DOCUMENT PASSAGE >>
Excerpts from Jim Conrad's
Naturalist Newsletter

from the June 27, 2009 Newsletter, issued from the Siskiyou Mountains west of Grants Pass, Oregon:

Below you see a plant that these days abundantly flowers along roadsides and in other disrupted habitats. It's THE St. John's Wort, HYPERICUM PERFORATUM, an invasive perennial herb from Europe listed as a noxious weed in more than twenty countries.


I say "THE" St. John's Wort because several species go by that name, but this is the one that so much fuss has been made about because of its fame as an herbal treatment for depression. It's so established as a medicinal herb that in some countries, like Ireland, a prescription is required to buy its extracts in tablet or capsule form. It's also sold in teabags and in tinctures. As I began writing this, I stripped some leaves from a plant near the trailer, steeped them for five minutes in hot water, and the resulting tea had a slightly medicinal but wholesome taste, neither good nor bad, just its own distinctive flavor. Don't crush the green leaves or your tea will taste a bit grassy.

You can see the source of St. John's Wort's medicine below:

punctate glands in leaves of St. John's Wort, HYPERICUM PERFORATUM

There a St. John's Wort leaf is being held against the sun. The pale spotting explains the plant's species name, perforatum, for they seem "perforated," plus they show the source of the medicine, the "glandular dots" filled with fragrant oils and other chemical compounds. Black dots adorn both the leaves' and the petals' margins. If you pinch a petal's black-dotted margins it stains your fingers purplish as shown below. This plant is just chocked full of interesting chemicals!

purple stain from black dots on petals of St. John's Wort, HYPERICUM PERFORATUM

You can see St. John's Wort's distinctive flower below:

flower of St. John's Wort, HYPERICUM PERFORATUM

Characteristic of Hypericum flowers are the five yellow petals, the many stamens, and three to five styles (three in this species). Notice the black dots around the petals' margins, which not all Hypericum species have.

So, do extracts from this species really have medicinal value? An analysis of 29 clinical trials with more than 5000 patients concluded that St. John's Wort extracts were superior to placebos in patients with major depression. St. John's Wort was rated as just as effective as standard antidepressants prescribed by regular doctors. Moreover, side effects were half those resulting from the use of newer serotonin reuptake inhibitor antidepressants and one-fifth that of older tricyclic antidepressants. If you Google "St. John's Wort medicinal" you'll find many pages suggesting uses of the plant for ailments ranging from alcoholism to serving as an antibacterial agent against gram-negative bacteria, plus there'll be innumerable pages eager to sell you St. John's Wort products.

RECORD EXCERPTS >>
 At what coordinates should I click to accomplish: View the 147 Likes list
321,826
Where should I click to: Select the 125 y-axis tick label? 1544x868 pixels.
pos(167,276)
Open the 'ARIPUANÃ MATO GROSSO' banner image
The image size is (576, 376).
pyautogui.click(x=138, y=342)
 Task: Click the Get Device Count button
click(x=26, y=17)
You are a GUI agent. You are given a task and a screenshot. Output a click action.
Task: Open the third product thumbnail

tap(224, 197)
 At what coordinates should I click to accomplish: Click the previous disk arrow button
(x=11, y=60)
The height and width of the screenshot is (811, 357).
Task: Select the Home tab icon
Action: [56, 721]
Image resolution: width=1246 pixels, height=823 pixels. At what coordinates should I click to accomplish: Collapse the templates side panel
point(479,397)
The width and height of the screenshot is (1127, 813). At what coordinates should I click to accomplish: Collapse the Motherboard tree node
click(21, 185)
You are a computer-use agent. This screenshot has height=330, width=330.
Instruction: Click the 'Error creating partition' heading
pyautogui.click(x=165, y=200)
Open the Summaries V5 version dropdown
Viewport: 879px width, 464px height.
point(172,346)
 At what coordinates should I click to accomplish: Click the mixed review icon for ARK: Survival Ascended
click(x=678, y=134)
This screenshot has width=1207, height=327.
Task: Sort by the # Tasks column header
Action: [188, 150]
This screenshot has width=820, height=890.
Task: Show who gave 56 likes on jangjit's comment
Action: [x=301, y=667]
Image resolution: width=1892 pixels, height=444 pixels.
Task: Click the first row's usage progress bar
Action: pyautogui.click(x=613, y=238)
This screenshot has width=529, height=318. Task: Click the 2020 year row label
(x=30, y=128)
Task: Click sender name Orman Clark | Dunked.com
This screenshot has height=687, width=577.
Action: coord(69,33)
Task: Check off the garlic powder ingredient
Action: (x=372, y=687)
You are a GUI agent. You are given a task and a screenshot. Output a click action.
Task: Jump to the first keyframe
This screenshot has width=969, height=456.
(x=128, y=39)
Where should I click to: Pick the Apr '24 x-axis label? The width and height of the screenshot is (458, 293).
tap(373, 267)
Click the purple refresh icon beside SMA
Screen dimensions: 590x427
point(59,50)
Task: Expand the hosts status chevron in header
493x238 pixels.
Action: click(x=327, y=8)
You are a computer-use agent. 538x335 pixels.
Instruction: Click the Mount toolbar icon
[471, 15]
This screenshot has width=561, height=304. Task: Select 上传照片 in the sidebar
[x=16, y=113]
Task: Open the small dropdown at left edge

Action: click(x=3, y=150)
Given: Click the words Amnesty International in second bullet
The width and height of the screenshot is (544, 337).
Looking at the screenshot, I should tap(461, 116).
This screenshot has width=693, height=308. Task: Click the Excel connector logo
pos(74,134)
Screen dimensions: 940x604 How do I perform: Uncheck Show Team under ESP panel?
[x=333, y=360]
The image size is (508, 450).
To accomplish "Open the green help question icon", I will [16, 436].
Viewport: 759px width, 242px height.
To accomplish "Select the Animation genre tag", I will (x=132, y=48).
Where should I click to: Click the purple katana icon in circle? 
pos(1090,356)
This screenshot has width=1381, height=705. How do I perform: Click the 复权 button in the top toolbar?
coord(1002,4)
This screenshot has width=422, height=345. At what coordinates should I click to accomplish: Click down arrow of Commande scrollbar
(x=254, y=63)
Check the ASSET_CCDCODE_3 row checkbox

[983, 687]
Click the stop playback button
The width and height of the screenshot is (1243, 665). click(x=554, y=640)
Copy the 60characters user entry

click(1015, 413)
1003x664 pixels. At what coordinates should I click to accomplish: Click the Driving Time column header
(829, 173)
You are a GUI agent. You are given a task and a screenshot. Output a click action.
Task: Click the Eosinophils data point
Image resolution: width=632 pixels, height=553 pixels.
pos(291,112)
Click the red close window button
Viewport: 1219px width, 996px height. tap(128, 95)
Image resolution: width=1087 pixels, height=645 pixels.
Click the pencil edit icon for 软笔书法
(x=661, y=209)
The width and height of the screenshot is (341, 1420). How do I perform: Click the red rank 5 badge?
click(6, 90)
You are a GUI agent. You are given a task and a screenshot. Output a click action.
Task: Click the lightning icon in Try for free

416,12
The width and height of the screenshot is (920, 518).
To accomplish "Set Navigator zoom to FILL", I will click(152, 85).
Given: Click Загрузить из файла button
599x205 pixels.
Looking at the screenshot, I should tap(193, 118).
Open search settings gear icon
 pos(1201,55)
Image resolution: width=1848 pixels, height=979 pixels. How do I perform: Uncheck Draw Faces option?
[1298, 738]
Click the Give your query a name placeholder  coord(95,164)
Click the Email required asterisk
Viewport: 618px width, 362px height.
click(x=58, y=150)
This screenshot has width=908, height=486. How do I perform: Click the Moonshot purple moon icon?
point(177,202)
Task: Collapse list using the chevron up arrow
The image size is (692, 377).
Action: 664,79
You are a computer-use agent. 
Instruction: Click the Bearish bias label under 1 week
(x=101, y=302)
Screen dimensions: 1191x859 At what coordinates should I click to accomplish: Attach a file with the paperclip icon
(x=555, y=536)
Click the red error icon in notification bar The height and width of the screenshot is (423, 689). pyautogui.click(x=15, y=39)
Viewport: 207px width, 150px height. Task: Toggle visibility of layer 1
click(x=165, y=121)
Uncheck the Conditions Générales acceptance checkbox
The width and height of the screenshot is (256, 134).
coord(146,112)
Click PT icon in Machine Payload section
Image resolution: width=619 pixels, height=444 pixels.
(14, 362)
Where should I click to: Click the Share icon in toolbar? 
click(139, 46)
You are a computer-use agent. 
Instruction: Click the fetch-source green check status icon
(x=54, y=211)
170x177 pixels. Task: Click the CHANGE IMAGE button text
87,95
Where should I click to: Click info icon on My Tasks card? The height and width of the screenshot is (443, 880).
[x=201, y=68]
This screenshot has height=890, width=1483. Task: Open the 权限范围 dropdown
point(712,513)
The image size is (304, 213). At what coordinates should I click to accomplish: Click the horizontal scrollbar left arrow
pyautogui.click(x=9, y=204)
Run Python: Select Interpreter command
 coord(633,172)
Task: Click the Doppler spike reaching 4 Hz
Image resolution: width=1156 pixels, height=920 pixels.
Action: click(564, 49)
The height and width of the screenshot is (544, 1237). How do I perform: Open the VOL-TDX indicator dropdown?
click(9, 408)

TO DO >>
a) Rewrite the paragraph of the St. John's Wort excerpt that begins "So, do extracts from this species" as a short bulleted list that keeps its main facts.
b) Reproduce the St. John's Wort excerpt word for word from "punctate glands in" to "of interesting chemicals!".
The records are unrelated to the St. John's Wort excerpt.

SOLUTIONS TO EACH TASK >>
a)
- An analysis of 29 clinical trials with over 5000 patients found St. John's Wort extracts superior to placebos for major depression.
- The extracts were rated as effective as standard prescribed antidepressants.
- Their side effects were half those of newer serotonin reuptake inhibitors and one-fifth those of older tricyclic antidepressants.
- Online searches turn up suggested uses ranging from alcoholism to fighting gram-negative bacteria, along with many pages selling the products.

b)
punctate glands in leaves of St. John's Wort, HYPERICUM PERFORATUM

There a St. John's Wort leaf is being held against the sun. The pale spotting explains the plant's species name, perforatum, for they seem "perforated," plus they show the source of the medicine, the "glandular dots" filled with fragrant oils and other chemical compounds. Black dots adorn both the leaves' and the petals' margins. If you pinch a petal's black-dotted margins it stains your fingers purplish as shown below. This plant is just chocked full of interesting chemicals!